Display each line below that contains the word "heading".

**SOURCE RECORDS**.
-- Begin --
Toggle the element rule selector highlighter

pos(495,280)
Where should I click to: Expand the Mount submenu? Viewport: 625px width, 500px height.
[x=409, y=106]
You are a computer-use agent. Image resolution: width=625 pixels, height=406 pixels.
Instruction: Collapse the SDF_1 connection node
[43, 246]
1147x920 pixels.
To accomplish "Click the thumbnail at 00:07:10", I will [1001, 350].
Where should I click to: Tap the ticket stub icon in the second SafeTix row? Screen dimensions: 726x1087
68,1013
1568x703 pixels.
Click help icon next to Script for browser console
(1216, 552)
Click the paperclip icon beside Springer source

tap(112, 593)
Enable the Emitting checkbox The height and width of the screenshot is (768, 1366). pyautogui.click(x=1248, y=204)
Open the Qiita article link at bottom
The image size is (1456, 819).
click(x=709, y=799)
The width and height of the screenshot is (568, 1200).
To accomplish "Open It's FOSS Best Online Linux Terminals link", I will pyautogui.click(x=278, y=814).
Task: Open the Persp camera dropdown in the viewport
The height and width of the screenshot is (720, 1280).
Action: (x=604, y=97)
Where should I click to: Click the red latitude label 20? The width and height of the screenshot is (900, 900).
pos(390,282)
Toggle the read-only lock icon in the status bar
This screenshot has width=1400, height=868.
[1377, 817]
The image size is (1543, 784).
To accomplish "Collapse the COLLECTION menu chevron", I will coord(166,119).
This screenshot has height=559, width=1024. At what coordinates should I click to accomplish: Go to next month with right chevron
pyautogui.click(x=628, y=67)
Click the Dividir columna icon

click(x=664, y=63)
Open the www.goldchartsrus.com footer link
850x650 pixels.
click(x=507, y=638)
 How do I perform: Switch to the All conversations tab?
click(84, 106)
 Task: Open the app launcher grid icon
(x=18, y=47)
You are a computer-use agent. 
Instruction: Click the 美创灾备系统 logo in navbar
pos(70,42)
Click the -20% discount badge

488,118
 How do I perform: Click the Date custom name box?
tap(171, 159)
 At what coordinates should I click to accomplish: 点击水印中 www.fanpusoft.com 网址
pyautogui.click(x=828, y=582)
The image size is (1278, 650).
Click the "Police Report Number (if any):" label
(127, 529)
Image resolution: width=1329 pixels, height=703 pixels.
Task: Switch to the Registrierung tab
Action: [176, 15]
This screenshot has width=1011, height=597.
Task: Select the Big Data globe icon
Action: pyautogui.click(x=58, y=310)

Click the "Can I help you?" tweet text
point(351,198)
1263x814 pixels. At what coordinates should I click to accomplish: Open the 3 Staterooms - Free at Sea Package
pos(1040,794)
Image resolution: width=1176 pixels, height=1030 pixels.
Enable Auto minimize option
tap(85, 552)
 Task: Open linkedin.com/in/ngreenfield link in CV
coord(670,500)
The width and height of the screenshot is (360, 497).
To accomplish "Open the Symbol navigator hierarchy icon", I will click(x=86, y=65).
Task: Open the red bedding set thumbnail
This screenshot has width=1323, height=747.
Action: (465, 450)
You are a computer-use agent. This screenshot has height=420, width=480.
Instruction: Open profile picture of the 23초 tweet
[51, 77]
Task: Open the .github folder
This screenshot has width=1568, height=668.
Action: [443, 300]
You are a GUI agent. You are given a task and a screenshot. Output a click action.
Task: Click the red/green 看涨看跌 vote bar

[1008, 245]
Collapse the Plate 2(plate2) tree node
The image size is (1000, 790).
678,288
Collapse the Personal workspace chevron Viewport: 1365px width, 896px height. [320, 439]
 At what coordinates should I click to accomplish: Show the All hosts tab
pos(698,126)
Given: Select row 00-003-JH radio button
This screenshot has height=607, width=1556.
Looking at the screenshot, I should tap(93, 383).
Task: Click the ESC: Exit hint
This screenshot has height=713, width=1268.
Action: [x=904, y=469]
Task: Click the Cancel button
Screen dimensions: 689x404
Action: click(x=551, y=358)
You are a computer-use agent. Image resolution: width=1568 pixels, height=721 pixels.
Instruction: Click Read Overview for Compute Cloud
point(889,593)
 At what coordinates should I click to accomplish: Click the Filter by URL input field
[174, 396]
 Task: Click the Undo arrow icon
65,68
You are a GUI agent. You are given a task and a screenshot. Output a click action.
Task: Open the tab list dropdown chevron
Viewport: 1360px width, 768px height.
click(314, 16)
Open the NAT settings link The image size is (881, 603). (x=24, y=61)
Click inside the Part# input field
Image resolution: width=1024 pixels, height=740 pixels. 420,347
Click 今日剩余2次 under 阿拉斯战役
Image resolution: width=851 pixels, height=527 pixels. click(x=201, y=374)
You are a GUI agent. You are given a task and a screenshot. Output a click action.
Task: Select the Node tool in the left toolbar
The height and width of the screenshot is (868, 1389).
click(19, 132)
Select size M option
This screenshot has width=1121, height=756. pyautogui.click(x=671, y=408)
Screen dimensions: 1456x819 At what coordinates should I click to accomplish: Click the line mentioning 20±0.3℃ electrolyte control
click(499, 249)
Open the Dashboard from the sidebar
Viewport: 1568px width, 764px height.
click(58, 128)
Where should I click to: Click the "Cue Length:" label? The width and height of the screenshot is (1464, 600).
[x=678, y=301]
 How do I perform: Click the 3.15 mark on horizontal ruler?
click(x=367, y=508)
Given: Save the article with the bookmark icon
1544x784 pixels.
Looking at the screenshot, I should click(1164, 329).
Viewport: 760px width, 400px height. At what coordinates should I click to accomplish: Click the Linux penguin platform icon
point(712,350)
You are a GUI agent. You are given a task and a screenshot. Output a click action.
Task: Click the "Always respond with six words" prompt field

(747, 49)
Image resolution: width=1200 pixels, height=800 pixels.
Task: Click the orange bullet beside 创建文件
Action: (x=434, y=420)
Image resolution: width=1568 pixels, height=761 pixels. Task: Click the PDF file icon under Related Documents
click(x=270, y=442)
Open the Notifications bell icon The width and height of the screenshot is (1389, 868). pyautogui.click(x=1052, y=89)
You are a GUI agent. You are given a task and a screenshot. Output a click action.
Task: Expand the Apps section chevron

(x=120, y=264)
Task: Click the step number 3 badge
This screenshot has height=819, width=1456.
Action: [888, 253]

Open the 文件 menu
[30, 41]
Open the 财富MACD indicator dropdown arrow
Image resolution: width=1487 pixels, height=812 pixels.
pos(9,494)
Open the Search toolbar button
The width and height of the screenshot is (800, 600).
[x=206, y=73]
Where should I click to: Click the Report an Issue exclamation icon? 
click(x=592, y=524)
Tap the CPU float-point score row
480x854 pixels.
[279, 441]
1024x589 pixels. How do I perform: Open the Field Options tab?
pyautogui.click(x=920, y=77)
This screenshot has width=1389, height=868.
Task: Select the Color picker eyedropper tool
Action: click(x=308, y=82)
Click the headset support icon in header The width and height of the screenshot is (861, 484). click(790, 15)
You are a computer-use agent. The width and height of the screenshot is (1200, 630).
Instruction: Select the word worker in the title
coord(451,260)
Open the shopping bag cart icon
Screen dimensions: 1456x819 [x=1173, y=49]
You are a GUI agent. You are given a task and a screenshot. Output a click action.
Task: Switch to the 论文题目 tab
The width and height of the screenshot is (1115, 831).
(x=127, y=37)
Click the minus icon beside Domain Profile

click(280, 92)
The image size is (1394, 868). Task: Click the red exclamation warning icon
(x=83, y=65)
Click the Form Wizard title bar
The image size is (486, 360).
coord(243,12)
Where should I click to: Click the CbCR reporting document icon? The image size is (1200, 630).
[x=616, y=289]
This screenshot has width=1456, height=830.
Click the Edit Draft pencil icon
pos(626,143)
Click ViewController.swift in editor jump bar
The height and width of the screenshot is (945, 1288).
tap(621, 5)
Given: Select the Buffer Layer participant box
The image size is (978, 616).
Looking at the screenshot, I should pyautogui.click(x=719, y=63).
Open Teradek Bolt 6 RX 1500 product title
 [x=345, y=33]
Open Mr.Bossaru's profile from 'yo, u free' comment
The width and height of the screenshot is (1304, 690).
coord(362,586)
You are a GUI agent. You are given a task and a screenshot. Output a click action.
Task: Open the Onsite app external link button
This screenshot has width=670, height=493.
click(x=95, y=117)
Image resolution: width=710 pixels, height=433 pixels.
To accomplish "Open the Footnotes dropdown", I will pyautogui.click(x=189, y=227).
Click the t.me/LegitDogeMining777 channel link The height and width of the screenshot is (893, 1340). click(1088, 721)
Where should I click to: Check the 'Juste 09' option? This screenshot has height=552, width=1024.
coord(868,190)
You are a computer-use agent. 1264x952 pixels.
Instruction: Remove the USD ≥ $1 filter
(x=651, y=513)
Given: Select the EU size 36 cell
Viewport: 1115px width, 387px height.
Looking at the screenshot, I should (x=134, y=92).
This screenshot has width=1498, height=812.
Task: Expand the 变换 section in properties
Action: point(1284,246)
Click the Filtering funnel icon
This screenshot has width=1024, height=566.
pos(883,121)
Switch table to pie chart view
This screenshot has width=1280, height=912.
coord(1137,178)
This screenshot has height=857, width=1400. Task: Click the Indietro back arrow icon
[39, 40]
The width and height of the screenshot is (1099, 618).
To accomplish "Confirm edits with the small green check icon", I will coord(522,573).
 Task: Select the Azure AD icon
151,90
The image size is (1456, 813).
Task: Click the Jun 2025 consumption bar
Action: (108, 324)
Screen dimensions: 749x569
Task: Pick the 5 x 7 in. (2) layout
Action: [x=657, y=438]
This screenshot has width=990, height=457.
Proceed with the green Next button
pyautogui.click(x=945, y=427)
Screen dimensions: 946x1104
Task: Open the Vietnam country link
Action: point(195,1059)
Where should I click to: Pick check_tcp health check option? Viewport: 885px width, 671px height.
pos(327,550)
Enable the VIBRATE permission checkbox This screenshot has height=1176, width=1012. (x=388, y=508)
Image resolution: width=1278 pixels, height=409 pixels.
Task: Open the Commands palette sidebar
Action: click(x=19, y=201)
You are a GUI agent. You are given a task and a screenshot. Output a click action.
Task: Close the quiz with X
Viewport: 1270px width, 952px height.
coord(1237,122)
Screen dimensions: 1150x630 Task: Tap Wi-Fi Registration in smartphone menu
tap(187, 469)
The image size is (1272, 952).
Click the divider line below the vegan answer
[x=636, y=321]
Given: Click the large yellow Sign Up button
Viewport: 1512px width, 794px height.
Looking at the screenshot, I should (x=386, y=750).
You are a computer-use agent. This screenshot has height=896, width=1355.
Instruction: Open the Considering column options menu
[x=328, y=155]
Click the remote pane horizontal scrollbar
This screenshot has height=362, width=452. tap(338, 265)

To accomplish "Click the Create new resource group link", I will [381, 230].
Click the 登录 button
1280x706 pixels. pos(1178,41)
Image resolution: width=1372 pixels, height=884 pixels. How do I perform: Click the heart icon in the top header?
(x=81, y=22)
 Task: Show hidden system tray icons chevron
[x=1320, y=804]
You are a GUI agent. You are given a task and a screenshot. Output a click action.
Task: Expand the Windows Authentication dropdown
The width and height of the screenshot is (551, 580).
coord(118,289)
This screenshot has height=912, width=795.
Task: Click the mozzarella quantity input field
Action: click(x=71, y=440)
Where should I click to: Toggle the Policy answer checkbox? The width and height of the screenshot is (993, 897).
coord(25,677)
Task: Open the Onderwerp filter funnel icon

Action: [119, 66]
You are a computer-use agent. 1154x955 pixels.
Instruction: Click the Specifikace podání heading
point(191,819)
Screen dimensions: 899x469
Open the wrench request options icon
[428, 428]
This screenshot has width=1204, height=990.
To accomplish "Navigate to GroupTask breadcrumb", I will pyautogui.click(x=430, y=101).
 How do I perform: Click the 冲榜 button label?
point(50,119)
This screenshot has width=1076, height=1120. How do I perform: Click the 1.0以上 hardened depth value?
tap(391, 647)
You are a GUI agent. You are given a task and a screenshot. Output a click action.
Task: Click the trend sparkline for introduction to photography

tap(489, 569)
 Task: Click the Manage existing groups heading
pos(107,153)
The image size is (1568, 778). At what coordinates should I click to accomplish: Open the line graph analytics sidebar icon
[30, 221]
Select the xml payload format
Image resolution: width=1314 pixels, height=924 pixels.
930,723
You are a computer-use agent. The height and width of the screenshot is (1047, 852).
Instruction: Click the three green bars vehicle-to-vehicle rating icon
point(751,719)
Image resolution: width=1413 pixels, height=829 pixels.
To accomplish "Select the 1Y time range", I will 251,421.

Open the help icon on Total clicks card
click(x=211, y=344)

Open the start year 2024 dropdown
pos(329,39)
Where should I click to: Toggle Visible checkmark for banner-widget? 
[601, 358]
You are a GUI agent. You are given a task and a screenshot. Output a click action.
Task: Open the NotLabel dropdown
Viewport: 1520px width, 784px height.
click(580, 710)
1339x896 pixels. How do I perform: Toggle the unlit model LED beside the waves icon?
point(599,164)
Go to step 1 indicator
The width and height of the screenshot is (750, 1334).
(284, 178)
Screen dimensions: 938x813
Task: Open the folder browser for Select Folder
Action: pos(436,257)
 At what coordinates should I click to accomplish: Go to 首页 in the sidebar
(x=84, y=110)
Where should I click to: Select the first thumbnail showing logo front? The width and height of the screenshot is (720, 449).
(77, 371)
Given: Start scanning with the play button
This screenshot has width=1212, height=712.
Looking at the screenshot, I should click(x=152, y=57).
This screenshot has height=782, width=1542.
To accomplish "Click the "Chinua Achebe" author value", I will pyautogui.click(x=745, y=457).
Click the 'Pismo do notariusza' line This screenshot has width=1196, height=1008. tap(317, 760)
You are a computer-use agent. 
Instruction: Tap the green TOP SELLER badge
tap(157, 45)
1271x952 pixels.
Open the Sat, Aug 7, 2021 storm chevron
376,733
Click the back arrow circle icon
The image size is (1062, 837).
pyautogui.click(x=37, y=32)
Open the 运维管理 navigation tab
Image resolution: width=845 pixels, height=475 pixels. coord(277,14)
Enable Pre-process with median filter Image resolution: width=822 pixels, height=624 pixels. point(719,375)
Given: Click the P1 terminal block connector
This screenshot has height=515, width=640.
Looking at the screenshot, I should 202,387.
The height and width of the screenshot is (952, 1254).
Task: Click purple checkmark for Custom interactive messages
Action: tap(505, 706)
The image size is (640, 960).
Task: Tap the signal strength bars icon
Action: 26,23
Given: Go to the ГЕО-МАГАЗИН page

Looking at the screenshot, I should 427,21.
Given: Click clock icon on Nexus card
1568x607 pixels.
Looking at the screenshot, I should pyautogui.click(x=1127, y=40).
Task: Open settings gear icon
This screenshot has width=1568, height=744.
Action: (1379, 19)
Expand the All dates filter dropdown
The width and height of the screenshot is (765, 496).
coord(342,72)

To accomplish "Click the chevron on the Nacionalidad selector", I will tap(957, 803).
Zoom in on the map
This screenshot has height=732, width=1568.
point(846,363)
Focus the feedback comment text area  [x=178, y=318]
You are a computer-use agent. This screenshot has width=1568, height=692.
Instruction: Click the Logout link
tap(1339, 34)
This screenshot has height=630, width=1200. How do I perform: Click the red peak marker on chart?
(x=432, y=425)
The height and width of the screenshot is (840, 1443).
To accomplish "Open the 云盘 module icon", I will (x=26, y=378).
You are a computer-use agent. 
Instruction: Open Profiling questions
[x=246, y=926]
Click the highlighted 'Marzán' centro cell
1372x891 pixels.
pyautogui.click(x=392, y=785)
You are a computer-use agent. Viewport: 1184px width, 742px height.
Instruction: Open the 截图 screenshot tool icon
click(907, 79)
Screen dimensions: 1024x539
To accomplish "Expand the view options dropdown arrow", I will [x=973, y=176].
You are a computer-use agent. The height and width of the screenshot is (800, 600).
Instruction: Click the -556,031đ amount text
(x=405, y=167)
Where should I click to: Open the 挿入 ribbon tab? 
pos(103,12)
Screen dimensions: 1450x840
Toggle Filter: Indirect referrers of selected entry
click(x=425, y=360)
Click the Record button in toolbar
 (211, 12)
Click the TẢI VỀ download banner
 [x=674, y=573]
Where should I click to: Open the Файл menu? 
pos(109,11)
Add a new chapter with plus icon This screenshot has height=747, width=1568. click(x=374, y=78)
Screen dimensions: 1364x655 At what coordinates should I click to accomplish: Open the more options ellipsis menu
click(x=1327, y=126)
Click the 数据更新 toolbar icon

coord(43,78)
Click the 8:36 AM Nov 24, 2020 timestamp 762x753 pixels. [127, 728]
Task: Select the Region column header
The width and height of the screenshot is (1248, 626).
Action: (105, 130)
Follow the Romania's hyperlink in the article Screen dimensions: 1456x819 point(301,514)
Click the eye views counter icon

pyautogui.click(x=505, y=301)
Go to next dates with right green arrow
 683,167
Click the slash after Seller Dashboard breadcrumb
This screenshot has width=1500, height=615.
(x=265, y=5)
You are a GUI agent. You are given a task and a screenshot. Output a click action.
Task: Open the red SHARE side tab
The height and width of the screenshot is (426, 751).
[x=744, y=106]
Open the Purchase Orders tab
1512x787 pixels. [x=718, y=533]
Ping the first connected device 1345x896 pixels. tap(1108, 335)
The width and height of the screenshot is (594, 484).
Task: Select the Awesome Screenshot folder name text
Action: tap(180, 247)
-- End --
**EXERCISE ANSWER**.
Instruction: Click the Specifikace podání heading
 Task: Click the Manage existing groups heading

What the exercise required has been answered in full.